- **GIVEN TASK**
Rewrite the data starting at the line containing "292, 757, 297)" and ending at the line containing "152, 25, 158)", changing "clicked" to "selected" and leaving everything else as it is.

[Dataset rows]
****************

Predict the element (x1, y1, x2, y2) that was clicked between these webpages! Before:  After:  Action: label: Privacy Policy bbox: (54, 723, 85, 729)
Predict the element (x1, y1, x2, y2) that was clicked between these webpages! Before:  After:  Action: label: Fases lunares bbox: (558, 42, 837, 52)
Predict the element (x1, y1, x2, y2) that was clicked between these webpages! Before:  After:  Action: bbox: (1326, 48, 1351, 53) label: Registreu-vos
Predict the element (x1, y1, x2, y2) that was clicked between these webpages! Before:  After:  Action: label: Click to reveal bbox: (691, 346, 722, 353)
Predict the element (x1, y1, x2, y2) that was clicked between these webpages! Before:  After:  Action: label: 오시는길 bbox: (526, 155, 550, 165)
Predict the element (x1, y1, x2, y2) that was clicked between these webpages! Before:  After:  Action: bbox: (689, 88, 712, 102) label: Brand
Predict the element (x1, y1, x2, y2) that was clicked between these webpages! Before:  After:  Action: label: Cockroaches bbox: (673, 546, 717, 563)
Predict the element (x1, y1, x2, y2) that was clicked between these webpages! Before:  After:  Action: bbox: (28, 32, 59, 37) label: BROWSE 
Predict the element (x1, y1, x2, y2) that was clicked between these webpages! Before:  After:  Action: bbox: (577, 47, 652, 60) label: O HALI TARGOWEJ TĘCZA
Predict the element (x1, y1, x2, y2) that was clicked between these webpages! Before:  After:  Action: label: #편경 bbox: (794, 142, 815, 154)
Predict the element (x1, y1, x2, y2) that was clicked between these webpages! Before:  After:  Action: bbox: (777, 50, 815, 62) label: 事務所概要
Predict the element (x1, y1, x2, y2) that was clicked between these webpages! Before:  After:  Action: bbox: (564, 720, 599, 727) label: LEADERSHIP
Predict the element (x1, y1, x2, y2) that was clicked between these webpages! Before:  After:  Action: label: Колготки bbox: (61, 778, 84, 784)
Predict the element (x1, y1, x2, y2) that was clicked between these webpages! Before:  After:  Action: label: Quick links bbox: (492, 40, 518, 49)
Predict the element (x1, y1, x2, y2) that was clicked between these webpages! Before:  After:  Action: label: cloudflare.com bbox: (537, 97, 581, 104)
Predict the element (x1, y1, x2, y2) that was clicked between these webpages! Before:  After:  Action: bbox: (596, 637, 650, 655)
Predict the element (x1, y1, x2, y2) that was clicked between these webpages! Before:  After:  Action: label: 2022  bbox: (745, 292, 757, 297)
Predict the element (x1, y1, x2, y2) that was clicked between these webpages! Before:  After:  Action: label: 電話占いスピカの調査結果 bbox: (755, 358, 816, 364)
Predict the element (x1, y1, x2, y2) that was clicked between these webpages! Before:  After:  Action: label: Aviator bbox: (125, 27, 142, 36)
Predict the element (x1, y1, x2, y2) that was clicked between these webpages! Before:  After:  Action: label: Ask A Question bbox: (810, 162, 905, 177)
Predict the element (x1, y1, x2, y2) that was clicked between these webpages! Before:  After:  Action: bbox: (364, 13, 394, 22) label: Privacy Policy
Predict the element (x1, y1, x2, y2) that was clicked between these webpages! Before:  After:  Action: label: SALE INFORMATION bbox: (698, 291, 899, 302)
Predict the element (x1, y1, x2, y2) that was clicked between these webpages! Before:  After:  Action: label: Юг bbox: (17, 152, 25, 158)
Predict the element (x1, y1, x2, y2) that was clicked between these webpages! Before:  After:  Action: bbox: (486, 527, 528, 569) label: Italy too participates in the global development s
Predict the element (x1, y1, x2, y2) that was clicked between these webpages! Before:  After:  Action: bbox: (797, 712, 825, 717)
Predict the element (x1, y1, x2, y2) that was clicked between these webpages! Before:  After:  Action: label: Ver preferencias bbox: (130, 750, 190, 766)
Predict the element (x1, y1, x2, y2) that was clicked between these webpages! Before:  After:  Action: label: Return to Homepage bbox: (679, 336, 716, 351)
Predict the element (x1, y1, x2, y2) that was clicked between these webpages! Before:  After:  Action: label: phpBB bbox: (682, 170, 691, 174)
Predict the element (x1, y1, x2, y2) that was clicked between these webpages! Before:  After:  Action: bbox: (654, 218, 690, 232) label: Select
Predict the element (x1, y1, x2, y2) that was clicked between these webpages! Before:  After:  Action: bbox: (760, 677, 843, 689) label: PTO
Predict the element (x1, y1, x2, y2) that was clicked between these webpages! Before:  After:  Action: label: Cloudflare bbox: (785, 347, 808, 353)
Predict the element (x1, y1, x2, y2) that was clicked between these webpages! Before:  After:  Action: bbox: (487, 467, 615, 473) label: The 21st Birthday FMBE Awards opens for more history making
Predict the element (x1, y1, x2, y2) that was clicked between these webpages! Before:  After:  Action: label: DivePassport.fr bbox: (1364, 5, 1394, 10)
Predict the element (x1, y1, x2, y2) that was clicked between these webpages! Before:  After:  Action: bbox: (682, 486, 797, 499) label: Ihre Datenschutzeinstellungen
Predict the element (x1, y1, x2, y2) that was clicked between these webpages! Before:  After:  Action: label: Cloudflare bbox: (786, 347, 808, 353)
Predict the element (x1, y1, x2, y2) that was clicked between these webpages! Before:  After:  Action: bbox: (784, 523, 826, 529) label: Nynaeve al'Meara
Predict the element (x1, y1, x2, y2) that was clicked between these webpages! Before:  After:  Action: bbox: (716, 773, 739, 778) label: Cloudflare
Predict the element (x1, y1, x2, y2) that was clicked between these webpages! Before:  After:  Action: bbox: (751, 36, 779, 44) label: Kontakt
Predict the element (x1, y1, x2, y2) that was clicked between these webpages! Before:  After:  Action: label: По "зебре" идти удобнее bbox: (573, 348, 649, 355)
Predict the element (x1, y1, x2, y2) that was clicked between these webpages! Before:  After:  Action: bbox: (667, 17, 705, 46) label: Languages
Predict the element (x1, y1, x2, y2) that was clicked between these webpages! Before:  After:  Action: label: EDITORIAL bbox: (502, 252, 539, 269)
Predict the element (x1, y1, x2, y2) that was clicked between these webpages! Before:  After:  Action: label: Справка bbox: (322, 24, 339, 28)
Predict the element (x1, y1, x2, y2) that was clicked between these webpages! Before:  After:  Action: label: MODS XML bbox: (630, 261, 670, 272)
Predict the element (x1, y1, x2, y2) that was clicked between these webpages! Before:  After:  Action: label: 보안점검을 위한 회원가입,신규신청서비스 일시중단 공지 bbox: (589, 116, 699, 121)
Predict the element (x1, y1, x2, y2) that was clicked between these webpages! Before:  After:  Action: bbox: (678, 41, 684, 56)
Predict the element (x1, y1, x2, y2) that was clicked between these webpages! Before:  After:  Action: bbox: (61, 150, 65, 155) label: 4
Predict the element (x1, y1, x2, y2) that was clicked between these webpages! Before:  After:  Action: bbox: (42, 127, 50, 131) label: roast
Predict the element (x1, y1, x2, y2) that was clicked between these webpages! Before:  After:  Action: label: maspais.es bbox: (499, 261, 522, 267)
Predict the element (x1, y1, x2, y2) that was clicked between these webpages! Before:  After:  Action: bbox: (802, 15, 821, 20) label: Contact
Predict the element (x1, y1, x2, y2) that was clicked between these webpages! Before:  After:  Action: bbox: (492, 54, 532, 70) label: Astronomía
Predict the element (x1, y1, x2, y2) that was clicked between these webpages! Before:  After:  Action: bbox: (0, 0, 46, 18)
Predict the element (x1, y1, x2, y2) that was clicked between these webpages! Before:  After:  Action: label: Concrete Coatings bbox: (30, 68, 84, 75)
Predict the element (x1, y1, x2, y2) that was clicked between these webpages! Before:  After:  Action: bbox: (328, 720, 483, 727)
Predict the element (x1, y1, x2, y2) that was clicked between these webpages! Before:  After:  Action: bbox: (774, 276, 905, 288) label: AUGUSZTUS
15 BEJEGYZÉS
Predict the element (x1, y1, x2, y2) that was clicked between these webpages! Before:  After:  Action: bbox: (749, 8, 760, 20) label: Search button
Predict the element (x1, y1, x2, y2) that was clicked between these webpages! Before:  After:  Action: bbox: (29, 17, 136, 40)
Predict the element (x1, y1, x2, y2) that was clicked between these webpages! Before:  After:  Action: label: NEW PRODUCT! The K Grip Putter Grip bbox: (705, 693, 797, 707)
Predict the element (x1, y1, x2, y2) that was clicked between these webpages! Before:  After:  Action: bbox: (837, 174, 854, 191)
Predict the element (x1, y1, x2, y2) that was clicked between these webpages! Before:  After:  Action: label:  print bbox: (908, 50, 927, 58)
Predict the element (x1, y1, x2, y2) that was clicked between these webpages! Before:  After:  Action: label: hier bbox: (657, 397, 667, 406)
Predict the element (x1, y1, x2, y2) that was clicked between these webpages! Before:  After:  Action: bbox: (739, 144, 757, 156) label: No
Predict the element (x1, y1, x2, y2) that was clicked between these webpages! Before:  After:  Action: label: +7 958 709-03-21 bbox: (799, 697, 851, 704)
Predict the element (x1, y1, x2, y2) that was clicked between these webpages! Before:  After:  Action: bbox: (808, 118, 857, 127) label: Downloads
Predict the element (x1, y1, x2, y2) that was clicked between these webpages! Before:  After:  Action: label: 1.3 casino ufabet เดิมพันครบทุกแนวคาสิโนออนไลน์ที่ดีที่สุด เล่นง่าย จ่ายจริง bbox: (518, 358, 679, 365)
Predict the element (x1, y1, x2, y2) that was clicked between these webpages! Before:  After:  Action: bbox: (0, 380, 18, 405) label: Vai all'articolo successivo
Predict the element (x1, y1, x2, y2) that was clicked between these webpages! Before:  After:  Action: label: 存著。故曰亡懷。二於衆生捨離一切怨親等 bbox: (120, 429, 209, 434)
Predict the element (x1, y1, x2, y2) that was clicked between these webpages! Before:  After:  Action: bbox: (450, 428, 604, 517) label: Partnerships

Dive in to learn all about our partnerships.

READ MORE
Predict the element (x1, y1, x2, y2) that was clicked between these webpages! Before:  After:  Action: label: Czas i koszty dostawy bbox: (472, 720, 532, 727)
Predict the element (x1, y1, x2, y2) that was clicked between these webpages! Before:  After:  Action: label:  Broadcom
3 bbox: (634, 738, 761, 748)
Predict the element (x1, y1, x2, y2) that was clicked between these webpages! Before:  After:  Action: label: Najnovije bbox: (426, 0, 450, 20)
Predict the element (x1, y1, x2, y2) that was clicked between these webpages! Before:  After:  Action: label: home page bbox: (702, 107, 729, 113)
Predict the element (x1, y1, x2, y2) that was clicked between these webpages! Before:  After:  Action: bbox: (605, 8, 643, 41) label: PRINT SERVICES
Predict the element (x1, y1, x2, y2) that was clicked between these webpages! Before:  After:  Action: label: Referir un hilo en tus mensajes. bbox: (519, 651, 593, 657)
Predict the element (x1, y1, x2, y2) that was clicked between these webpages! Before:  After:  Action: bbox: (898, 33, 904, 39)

****************

- **SOLUTION TO THE PROBLEM**
Predict the element (x1, y1, x2, y2) that was selected between these webpages! Before:  After:  Action: label: 2022  bbox: (745, 292, 757, 297)
Predict the element (x1, y1, x2, y2) that was selected between these webpages! Before:  After:  Action: label: 電話占いスピカの調査結果 bbox: (755, 358, 816, 364)
Predict the element (x1, y1, x2, y2) that was selected between these webpages! Before:  After:  Action: label: Aviator bbox: (125, 27, 142, 36)
Predict the element (x1, y1, x2, y2) that was selected between these webpages! Before:  After:  Action: label: Ask A Question bbox: (810, 162, 905, 177)
Predict the element (x1, y1, x2, y2) that was selected between these webpages! Before:  After:  Action: bbox: (364, 13, 394, 22) label: Privacy Policy
Predict the element (x1, y1, x2, y2) that was selected between these webpages! Before:  After:  Action: label: SALE INFORMATION bbox: (698, 291, 899, 302)
Predict the element (x1, y1, x2, y2) that was selected between these webpages! Before:  After:  Action: label: Юг bbox: (17, 152, 25, 158)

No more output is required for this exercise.